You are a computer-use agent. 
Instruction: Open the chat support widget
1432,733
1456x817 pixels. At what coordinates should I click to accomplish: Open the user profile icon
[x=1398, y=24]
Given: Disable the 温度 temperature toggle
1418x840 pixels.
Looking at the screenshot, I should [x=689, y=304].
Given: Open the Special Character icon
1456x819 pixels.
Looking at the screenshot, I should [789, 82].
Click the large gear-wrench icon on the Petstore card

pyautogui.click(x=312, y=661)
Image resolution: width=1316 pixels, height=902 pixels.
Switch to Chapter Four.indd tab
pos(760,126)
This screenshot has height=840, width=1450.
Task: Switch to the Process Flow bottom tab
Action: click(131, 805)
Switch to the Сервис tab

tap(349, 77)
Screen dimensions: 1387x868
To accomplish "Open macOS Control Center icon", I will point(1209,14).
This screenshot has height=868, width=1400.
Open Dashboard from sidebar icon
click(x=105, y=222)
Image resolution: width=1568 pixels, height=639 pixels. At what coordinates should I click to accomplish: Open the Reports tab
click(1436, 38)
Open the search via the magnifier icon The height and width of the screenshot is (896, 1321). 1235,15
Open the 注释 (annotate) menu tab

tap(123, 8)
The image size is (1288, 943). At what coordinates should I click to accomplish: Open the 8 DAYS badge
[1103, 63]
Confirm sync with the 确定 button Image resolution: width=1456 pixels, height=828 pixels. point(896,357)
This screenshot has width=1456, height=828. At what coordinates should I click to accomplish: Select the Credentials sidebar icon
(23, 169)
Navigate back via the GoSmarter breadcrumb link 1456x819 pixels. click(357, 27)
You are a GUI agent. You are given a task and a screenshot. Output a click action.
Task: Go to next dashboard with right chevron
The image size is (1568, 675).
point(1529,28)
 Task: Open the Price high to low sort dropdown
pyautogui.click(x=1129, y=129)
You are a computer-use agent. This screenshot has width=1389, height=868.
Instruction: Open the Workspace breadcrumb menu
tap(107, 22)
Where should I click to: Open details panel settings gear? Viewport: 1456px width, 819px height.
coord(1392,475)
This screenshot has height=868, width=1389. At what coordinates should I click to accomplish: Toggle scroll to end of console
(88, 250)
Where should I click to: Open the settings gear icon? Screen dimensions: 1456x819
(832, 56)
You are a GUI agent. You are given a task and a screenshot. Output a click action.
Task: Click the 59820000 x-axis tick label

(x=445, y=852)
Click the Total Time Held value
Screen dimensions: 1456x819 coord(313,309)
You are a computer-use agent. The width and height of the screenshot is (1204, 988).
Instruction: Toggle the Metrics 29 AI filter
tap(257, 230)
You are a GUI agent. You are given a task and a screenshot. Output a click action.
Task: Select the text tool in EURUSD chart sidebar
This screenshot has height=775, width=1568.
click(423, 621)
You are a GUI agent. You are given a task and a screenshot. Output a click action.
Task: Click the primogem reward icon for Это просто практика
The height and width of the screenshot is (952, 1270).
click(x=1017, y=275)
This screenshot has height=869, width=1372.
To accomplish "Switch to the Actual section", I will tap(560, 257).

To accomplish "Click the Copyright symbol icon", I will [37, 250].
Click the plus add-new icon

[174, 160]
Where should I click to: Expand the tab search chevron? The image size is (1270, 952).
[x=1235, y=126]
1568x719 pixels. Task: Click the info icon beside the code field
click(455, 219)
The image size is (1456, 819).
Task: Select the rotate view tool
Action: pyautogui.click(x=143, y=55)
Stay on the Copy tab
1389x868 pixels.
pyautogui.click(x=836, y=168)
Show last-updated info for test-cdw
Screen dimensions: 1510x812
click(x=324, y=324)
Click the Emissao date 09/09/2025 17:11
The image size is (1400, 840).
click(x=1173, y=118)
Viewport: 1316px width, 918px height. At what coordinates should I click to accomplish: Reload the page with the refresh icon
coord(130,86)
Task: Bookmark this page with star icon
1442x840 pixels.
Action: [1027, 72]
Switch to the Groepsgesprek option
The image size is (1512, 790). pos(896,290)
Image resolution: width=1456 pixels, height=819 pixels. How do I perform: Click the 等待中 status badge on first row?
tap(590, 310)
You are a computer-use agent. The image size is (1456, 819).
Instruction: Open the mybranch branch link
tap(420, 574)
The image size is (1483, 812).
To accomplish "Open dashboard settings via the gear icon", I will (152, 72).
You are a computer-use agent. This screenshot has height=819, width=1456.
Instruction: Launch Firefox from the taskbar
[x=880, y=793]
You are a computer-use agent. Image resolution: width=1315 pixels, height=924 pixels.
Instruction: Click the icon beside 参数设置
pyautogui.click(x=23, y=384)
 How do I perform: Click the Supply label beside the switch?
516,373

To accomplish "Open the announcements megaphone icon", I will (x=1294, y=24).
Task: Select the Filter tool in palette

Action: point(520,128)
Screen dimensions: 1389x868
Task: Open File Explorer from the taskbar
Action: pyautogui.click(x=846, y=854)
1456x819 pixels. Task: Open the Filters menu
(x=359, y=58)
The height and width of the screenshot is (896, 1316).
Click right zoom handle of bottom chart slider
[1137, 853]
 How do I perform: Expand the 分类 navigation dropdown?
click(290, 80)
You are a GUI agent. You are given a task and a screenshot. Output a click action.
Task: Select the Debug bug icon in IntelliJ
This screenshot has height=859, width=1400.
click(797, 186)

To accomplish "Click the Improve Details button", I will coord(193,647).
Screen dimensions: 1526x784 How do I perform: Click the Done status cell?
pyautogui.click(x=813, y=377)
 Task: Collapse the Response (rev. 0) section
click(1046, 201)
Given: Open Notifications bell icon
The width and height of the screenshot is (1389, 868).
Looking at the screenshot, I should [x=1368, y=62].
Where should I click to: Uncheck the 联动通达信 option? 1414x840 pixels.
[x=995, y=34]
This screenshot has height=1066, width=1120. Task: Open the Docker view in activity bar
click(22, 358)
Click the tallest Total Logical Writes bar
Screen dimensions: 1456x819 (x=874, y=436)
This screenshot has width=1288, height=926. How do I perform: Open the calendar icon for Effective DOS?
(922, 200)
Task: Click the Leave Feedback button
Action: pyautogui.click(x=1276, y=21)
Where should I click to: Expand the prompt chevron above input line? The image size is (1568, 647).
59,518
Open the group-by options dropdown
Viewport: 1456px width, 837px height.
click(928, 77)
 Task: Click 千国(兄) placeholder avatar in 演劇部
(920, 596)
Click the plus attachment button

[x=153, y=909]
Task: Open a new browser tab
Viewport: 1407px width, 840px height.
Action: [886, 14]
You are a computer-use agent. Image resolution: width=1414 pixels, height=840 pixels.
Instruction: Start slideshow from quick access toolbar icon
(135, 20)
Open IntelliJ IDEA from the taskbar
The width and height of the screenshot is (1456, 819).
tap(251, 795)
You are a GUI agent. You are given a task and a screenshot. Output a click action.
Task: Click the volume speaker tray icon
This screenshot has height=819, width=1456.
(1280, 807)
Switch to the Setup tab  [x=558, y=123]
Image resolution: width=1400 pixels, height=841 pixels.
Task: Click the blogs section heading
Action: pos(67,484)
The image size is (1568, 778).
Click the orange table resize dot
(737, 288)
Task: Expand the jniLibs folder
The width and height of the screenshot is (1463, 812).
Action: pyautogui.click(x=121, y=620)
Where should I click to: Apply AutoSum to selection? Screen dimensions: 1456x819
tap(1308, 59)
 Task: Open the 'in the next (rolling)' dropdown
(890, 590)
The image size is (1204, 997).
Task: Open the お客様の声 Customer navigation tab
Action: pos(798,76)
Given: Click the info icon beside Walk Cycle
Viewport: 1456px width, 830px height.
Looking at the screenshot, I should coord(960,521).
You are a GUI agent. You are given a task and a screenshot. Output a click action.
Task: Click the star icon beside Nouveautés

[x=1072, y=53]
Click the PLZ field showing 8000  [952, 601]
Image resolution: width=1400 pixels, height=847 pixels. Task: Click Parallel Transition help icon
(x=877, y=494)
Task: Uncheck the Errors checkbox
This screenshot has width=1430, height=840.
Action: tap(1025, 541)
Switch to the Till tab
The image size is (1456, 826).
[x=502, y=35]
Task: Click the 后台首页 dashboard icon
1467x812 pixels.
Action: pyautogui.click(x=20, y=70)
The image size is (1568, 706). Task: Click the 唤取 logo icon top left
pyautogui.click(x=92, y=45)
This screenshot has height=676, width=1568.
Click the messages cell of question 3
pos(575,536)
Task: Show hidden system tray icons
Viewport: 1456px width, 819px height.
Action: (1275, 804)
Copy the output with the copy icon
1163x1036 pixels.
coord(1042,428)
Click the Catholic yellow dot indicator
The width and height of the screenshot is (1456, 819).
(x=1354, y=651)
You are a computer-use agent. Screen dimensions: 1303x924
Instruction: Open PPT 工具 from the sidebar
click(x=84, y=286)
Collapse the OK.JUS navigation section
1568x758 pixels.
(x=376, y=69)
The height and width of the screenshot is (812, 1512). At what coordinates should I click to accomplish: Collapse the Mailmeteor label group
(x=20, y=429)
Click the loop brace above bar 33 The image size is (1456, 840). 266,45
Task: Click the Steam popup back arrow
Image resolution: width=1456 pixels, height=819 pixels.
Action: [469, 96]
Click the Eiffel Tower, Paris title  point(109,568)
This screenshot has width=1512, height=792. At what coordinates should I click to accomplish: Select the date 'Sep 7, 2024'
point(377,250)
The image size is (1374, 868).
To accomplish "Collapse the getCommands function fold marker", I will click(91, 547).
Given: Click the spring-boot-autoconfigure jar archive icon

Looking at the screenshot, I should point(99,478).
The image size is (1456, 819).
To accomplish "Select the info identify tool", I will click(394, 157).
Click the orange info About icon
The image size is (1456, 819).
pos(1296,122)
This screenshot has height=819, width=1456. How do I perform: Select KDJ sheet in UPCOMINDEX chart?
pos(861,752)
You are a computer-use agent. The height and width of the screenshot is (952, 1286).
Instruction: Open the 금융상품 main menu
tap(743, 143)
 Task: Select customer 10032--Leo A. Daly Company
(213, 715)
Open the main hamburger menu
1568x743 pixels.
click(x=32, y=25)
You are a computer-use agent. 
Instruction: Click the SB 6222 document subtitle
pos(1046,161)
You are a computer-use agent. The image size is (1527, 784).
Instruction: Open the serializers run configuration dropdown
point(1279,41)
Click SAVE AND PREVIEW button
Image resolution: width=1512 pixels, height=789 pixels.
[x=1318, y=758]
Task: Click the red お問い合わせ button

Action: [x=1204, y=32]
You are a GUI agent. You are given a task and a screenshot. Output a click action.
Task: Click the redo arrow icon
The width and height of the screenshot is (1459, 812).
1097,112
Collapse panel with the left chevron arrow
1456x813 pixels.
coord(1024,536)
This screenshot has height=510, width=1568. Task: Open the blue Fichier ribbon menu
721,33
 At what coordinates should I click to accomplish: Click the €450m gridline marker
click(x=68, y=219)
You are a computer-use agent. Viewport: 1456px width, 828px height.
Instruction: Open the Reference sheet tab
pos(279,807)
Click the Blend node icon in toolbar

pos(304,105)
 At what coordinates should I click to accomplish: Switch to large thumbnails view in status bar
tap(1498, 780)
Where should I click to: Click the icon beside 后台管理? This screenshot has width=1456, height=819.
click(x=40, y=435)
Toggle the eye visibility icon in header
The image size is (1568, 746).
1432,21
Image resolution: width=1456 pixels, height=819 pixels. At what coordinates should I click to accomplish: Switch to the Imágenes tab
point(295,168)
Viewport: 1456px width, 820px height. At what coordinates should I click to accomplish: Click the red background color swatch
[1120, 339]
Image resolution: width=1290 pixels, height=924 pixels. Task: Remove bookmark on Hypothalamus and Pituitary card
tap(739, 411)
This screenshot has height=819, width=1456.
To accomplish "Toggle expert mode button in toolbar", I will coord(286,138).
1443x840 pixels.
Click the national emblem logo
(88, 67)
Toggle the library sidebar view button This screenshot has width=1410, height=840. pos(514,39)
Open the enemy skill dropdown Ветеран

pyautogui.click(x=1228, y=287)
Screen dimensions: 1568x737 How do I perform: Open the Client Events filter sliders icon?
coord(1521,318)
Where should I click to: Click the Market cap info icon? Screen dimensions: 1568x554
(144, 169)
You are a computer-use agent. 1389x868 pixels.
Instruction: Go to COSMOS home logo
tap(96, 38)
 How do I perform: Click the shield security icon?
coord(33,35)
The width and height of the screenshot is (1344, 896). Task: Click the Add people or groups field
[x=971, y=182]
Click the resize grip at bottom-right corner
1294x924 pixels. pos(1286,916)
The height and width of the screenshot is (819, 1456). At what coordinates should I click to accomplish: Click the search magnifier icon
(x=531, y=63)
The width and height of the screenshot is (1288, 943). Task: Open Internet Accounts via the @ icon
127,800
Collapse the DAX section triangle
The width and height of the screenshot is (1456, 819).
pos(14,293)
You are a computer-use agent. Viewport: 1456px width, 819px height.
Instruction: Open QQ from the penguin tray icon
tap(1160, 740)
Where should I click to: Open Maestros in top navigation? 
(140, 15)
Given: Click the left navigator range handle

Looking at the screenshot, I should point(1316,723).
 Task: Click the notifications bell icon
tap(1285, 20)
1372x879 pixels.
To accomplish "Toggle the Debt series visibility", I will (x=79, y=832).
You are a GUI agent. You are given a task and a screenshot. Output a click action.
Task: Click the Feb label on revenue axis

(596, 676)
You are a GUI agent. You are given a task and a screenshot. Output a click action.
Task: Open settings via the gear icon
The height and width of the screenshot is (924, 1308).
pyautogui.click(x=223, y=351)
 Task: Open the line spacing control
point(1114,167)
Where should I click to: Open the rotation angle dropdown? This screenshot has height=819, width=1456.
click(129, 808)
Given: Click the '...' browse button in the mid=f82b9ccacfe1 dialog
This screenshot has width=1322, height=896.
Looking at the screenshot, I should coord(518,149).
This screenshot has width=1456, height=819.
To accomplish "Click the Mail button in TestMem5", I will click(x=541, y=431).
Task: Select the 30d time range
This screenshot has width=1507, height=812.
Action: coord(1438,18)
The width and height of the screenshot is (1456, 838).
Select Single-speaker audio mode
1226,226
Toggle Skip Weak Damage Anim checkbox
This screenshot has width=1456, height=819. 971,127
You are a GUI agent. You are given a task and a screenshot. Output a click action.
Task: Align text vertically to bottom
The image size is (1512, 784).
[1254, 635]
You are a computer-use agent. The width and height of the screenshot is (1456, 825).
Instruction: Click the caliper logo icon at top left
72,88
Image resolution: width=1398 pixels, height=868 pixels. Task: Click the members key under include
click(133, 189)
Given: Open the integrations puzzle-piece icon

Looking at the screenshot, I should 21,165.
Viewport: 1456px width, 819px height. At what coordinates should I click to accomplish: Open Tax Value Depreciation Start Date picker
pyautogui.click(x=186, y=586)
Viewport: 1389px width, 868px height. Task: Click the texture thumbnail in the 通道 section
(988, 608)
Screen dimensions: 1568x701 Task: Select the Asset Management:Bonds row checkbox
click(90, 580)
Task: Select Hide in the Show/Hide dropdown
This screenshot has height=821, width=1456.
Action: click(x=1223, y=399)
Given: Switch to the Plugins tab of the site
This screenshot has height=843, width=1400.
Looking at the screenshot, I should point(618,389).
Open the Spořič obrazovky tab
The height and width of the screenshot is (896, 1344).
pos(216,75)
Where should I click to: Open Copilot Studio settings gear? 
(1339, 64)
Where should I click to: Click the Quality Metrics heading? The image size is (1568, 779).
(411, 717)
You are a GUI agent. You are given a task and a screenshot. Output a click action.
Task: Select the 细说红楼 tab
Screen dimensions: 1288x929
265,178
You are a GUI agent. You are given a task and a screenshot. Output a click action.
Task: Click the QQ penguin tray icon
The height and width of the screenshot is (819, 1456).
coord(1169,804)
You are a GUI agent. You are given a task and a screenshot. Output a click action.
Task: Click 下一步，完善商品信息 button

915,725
####
## Task statement
For this exercise, please output exactly the lines above starting at the line with "Viewport: 1456px width, 830px height." and ending at the line with "Switch to the Till tab", ends included.

## Your response
Viewport: 1456px width, 830px height.
Looking at the screenshot, I should coord(960,521).
You are a GUI agent. You are given a task and a screenshot. Output a click action.
Task: Click the star icon beside Nouveautés

[x=1072, y=53]
Click the PLZ field showing 8000  [952, 601]
Image resolution: width=1400 pixels, height=847 pixels. Task: Click Parallel Transition help icon
(x=877, y=494)
Task: Uncheck the Errors checkbox
This screenshot has width=1430, height=840.
Action: tap(1025, 541)
Switch to the Till tab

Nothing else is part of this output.